There has though been a noticeable difference between Georgia and Ukraine on the one hand, and Azerbaijan on the other. National democrats and centrists in Georgia and Ukraine have both officially supported membership of NATO and the EU while centrist-run Azerbaijan has preferred to only back integration, not membership, of these two organisations.

At the same time, we should note a subtle but important difference between how Georgian and Ukrainian centrists go about implementing their countries goals of NATO and EU membership. While Georgian and Ukrainian centrists espouse pro-NATO and pro-EU membership rhetoric this is often not followed up with concrete steps in the same manner as their national democrat opponents. The main reason is again Russia and the wish of centrist leaders to not inflame relations with Putin.

In strong contrast, Armenia has always been an ally of Russia since the disintegration of the Soviet Union. Since 1994, Armenia was a founding member of the Collective Security Treaty Organization (CSTO), a Russian attempt to establish a NATO-type structure in the former USSR. Armenia also withdrew from the EU’s Eastern Partnership Association Agreement in 2013 and became a founding member of the Eurasian Economic Union (Russia’s attempt to emulate the European Union) two years later.

Russia has had good relations with all Armenian leaders except Pashinyan because he came to power in a 2018 colour revolution. Although he promised to maintain Armenia’s geopolitical orientation towards Eurasia, Russia still prefers his centrist predecessor Prime Minister Serzh Sargsyan and his Republican Party. The Kremlin’s negative view of Pashinyan and its paranoid fears of contagion from colour revolutions, coupled with multi-vector foreign policies and good relations with Moscow pursued by Azerbaijan’s centrist rulers, explains why Russia did not support Armenia in its war with Azerbaijan.

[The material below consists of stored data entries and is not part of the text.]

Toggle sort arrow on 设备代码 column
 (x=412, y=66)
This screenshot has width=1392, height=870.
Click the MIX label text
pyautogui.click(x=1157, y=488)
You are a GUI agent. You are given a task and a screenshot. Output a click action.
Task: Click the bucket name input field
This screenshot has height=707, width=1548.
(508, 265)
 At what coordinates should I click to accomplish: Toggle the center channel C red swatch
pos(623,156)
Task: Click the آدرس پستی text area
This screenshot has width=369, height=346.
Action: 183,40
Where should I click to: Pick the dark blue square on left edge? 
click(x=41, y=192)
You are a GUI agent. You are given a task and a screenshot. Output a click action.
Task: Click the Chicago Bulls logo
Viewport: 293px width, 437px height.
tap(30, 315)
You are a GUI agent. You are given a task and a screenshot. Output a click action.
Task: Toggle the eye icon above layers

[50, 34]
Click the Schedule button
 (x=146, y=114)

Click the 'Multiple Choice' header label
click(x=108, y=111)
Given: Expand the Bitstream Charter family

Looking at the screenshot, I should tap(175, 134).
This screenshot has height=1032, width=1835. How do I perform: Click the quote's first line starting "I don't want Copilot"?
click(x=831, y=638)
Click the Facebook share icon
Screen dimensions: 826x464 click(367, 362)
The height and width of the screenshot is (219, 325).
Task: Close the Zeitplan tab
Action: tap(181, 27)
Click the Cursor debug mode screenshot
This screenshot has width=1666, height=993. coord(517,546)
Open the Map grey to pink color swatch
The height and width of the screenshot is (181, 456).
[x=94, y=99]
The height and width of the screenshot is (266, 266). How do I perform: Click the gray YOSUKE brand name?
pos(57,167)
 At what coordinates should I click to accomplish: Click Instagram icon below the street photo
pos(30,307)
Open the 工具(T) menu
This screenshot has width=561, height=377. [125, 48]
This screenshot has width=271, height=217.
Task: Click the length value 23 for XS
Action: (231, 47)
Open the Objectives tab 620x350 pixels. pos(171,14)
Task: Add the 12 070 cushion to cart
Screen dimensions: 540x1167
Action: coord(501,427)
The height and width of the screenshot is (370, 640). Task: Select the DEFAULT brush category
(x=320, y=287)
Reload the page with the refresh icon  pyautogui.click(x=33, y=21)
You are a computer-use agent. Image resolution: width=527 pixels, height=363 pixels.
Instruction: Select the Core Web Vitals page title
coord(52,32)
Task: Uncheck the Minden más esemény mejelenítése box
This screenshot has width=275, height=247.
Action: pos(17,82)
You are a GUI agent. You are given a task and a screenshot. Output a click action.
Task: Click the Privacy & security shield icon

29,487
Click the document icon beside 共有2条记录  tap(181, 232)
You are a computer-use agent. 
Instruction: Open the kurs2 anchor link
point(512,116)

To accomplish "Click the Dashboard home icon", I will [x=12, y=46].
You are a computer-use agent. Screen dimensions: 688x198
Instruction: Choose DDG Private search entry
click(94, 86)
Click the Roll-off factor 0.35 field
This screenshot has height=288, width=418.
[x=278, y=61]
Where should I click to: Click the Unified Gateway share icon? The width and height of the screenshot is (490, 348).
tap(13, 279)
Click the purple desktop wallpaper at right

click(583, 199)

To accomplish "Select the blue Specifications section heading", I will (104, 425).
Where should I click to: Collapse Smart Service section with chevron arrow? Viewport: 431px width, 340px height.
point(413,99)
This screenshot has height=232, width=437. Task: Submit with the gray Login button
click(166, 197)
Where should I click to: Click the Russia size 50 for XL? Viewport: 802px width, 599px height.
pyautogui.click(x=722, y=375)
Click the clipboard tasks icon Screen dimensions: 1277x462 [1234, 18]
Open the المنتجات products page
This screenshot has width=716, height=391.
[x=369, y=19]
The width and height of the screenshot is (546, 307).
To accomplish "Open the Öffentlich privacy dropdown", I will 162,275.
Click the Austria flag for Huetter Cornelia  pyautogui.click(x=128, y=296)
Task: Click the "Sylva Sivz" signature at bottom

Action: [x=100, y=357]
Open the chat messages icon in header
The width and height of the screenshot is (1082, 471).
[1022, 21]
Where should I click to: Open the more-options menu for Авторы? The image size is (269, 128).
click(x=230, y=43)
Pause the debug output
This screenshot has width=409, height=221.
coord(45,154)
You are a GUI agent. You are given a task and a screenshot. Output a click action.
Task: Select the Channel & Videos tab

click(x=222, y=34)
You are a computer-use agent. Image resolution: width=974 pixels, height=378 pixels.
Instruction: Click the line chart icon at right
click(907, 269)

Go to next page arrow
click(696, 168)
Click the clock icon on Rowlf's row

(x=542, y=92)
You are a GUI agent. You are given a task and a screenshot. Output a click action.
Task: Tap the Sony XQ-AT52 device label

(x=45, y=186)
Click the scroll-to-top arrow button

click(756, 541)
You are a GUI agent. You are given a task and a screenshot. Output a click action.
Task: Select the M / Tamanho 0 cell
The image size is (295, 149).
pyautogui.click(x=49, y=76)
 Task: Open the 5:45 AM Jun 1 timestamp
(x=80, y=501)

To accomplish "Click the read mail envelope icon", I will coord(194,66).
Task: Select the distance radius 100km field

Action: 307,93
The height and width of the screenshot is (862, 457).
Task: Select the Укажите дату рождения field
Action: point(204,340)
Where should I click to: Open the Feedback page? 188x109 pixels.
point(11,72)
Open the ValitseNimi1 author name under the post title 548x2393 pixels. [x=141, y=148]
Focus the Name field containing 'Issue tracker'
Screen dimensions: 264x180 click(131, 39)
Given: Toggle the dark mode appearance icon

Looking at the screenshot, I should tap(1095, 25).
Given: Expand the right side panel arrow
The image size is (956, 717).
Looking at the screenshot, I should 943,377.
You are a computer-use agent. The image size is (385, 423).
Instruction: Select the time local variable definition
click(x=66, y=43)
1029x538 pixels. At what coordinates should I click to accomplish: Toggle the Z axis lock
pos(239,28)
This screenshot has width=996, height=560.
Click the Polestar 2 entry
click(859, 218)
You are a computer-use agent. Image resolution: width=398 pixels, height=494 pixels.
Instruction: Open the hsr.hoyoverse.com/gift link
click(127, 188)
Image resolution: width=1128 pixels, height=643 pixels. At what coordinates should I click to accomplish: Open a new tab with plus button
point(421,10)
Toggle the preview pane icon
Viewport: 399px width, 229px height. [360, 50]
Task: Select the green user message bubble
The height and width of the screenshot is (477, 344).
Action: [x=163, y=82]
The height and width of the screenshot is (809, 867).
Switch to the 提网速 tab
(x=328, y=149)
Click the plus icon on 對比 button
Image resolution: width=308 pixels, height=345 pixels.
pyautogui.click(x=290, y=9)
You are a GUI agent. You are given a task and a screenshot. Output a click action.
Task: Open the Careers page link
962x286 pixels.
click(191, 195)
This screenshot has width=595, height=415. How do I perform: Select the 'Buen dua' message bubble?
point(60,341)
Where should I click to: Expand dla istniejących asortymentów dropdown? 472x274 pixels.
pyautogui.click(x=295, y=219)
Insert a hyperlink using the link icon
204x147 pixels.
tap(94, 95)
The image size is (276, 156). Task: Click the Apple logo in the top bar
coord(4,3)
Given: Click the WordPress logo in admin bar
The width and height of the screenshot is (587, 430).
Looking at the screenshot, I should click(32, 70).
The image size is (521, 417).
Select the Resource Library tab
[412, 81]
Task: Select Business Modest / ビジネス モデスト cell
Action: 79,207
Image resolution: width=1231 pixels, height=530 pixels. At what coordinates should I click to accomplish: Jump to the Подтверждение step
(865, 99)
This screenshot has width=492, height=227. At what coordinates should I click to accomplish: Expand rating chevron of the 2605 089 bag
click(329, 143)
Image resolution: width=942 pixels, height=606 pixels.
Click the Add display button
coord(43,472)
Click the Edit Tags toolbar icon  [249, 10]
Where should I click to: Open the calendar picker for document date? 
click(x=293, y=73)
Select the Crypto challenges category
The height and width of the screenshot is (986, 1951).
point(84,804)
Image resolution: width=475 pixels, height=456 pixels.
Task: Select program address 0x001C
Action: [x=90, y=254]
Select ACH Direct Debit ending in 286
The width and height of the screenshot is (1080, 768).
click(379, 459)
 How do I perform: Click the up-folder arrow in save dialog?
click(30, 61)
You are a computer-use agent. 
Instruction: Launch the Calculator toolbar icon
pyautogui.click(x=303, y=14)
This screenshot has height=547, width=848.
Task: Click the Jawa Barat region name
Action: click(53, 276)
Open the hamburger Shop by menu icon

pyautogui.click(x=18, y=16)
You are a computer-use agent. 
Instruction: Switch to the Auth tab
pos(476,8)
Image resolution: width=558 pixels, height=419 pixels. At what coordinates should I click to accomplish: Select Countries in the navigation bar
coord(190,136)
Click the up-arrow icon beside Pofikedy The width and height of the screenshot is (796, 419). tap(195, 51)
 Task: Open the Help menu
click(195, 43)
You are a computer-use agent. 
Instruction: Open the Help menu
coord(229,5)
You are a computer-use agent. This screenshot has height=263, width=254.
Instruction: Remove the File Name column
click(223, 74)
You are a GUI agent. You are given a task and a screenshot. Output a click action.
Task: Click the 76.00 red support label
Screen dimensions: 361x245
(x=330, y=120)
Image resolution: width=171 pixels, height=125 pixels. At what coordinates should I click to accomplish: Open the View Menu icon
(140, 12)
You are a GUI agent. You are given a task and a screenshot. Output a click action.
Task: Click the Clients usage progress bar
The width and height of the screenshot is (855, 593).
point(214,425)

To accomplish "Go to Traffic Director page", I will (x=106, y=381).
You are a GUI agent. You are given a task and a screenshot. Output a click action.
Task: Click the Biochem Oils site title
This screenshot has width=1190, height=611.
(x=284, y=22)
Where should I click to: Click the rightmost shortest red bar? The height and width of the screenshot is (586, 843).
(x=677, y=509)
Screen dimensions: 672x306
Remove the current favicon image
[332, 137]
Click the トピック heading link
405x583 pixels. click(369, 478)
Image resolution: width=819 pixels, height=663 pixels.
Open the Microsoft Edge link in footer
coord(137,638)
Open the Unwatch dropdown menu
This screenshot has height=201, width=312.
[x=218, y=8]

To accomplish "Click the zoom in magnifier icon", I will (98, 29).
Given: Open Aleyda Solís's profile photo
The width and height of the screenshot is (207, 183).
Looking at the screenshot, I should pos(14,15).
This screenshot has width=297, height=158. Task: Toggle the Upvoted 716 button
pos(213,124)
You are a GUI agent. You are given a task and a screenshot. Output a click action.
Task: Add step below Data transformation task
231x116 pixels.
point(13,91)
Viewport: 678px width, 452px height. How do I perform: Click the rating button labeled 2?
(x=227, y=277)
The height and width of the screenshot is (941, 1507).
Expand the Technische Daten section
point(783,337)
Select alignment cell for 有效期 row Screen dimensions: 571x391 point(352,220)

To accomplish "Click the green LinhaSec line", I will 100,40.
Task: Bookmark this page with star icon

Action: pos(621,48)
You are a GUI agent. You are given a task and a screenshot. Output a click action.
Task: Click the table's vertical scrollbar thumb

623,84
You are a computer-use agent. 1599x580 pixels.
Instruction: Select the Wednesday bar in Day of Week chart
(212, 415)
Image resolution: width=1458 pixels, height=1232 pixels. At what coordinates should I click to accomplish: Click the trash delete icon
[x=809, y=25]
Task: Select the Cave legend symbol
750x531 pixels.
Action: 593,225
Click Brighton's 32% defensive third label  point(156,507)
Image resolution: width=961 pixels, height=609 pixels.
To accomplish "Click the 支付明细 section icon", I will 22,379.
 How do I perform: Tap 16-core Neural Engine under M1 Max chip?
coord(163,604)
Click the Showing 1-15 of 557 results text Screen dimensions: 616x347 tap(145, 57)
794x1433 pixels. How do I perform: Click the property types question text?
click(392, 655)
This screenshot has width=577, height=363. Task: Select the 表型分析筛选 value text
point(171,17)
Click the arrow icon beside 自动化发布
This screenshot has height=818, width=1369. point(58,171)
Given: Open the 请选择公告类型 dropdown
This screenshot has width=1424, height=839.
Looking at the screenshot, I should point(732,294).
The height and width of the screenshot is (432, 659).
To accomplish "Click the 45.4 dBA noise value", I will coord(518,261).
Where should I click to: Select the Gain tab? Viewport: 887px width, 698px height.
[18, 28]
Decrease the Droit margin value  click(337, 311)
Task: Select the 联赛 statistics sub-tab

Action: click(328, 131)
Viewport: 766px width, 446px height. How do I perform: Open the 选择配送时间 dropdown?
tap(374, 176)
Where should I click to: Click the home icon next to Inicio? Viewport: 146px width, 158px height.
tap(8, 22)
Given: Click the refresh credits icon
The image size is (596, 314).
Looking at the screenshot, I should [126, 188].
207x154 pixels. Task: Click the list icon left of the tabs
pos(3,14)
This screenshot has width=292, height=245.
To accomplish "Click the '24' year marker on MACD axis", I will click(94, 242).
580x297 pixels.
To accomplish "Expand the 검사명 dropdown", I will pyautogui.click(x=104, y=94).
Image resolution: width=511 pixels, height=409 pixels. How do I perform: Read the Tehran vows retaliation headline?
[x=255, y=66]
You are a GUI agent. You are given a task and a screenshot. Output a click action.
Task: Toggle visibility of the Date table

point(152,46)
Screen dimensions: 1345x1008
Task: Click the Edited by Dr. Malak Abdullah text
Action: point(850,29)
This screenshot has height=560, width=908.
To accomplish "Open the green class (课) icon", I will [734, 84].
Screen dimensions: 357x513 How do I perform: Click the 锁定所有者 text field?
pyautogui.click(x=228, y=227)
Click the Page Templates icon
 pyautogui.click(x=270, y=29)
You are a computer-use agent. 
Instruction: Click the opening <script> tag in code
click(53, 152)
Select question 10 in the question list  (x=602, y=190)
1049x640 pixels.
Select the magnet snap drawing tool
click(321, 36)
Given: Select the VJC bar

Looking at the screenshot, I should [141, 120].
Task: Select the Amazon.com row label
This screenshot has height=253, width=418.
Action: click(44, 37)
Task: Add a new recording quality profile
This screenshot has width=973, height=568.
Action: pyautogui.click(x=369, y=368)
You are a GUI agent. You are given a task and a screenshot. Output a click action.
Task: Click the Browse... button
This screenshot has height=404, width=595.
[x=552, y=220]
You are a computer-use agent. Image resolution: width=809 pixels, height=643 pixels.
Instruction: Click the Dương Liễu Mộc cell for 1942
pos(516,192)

Azerbaijan is also better served on the global stage compared to Georgia or Ukraine as it has a powerful external ally in the form of Turkey. Ankara supplied modern military technology, such as drones, and has directly backed the country’s attempt to retake its territory.

Centrists have been in power longer than national democrats in Azerbaijan, Georgia and Ukraine. Overall, they have adopted two key foreign policy strategies that are different to their national democrat rivals. Firstly, they avoid provoking Putin by not publicly blaming Russia for past historical wrongs and frozen conflicts on their territory. Secondly, centrists fundamentally reject military solutions. When Georgian national democrats attempted to use military force in 2008 it led to a Russian invasion and the Kremlin’s recognition of the independence of South Ossetia and Abkhazia. In contrast, centrist-run Azerbaijan was successful in retaking back its territory.

Taras Kuzio is a professor in the Department of Political Science, National University of Kyiv Mohyla Academy and a Non-Resident Fellow, Foreign Policy Institute, School of Advanced International Studies, Johns Hopkins University.